» **Your goal**: Looking at the data that follows, count the lines containing the word "Given" and write down only that count.

» **Data extracts**:

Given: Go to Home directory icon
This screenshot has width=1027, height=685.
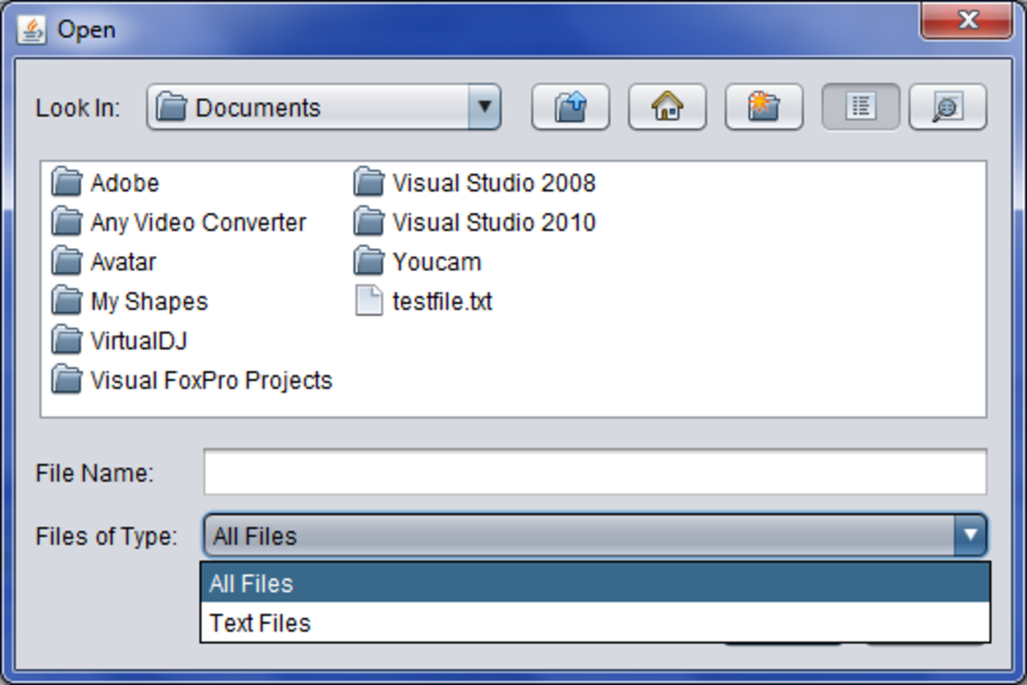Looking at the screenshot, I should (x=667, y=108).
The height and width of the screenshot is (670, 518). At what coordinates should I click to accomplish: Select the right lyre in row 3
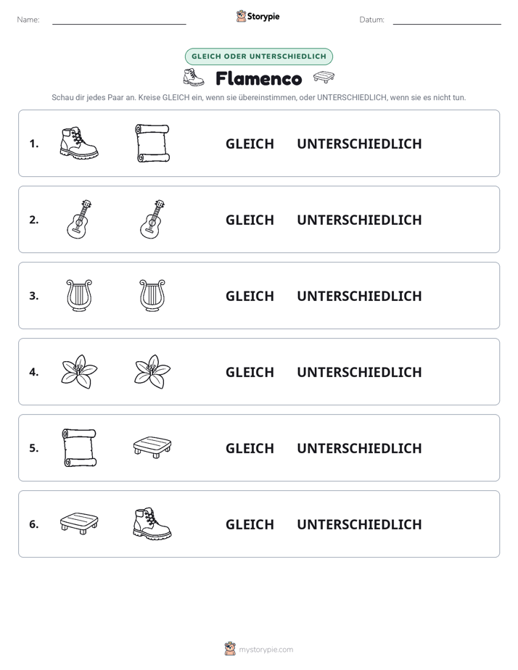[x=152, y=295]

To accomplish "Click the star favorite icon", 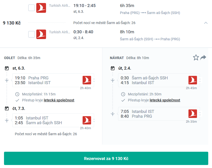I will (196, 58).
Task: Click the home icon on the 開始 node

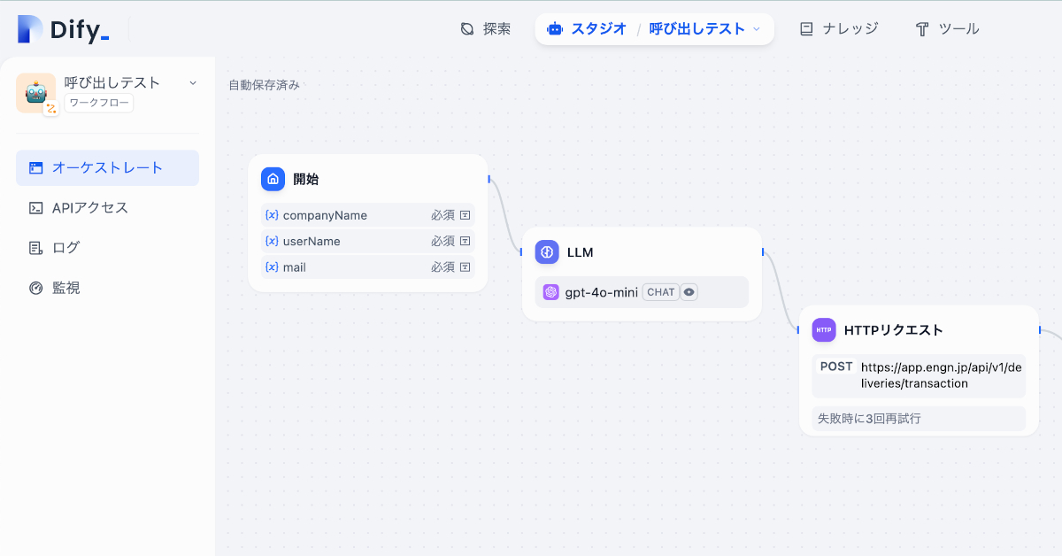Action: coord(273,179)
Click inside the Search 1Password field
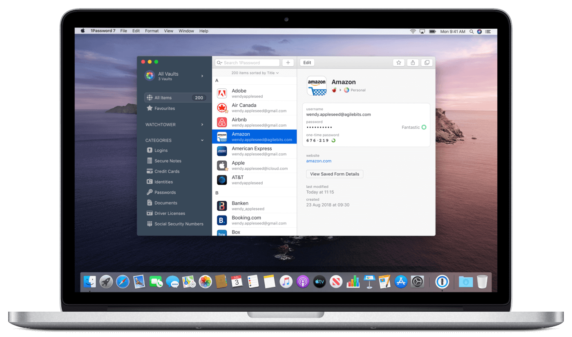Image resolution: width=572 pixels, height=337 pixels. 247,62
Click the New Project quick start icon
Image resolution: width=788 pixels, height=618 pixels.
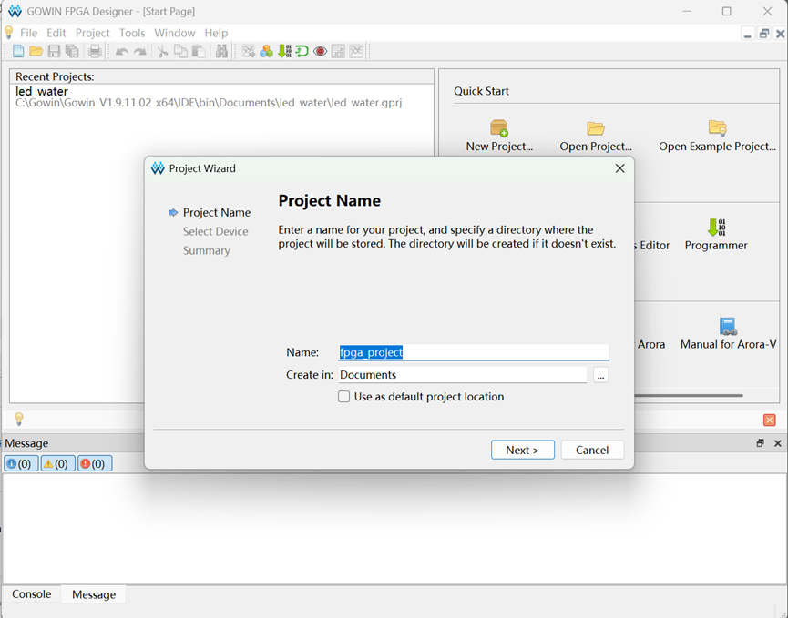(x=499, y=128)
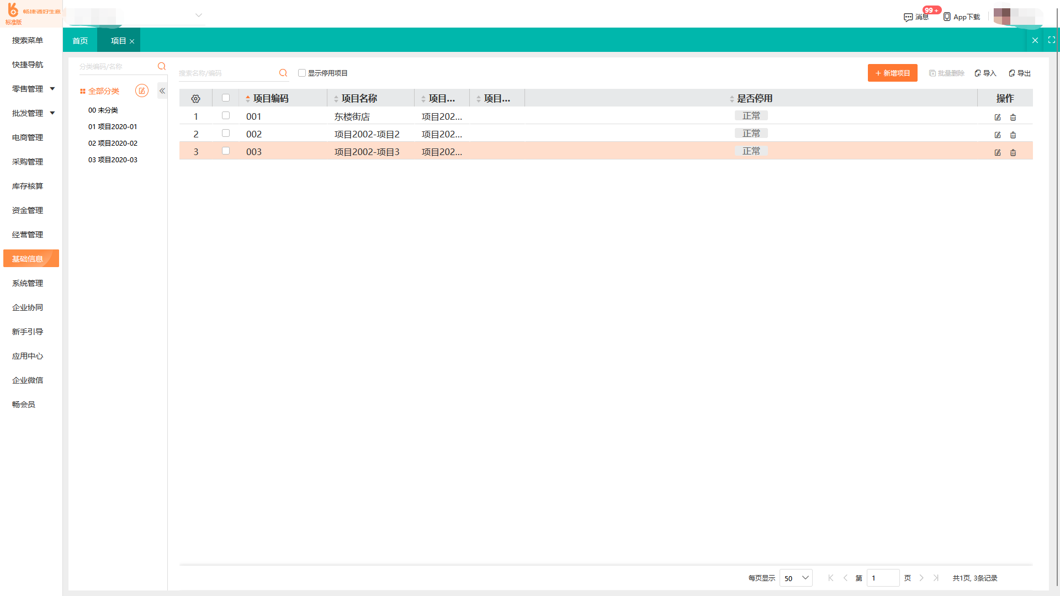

* * *

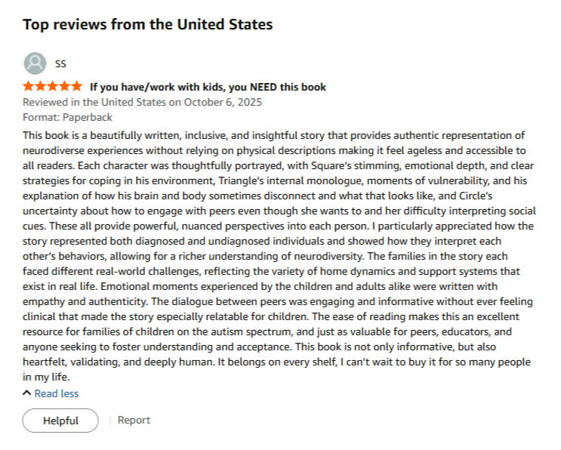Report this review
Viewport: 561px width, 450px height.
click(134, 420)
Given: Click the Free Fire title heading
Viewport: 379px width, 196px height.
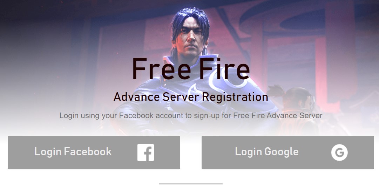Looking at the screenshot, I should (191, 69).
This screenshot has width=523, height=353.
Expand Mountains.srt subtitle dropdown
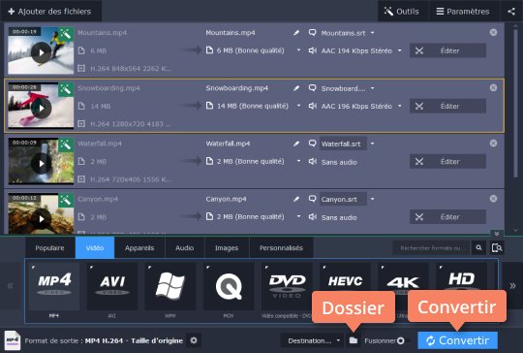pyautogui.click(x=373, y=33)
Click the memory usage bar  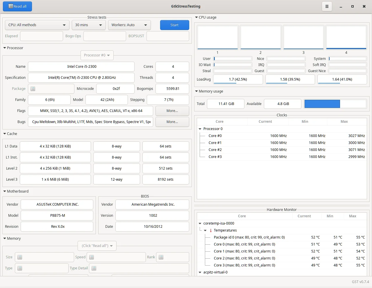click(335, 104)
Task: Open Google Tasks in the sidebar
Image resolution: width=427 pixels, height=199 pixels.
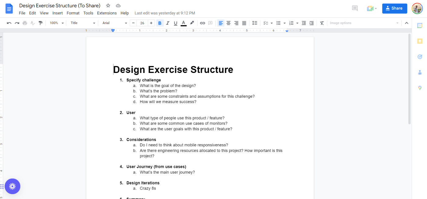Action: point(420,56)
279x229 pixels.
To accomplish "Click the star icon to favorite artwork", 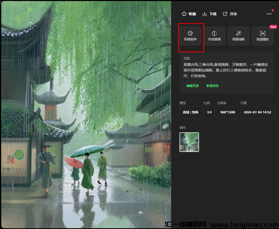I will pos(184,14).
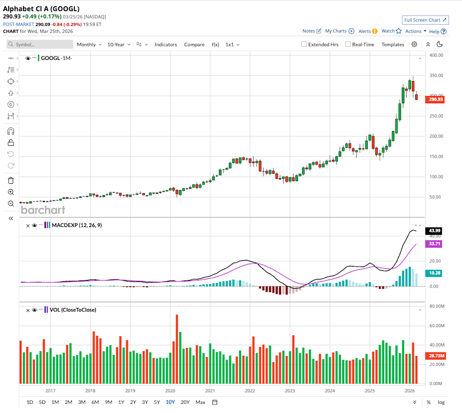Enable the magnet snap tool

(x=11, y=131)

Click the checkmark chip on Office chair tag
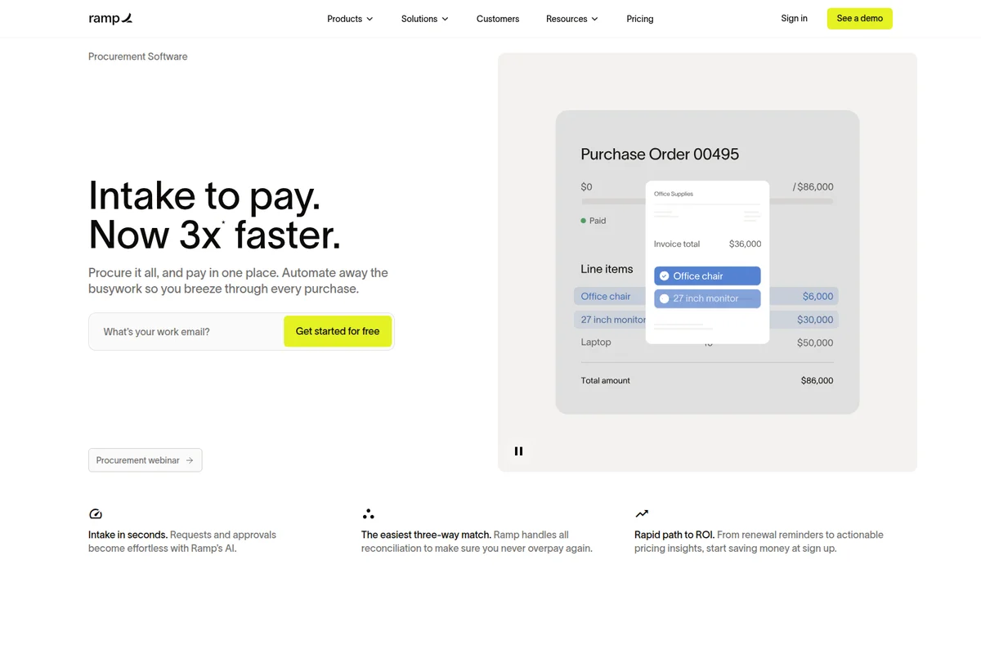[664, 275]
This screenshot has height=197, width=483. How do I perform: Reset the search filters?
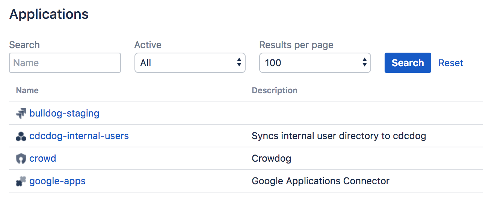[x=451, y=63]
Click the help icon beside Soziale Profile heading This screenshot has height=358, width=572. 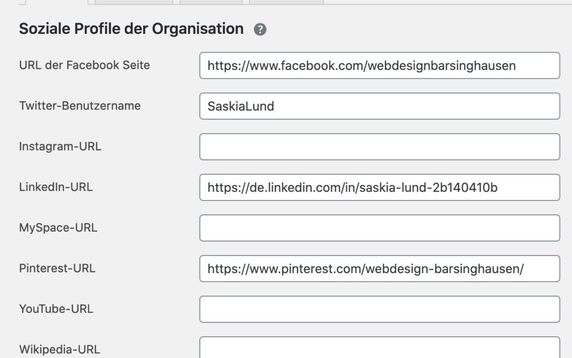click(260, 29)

» **Finished exercise**: 2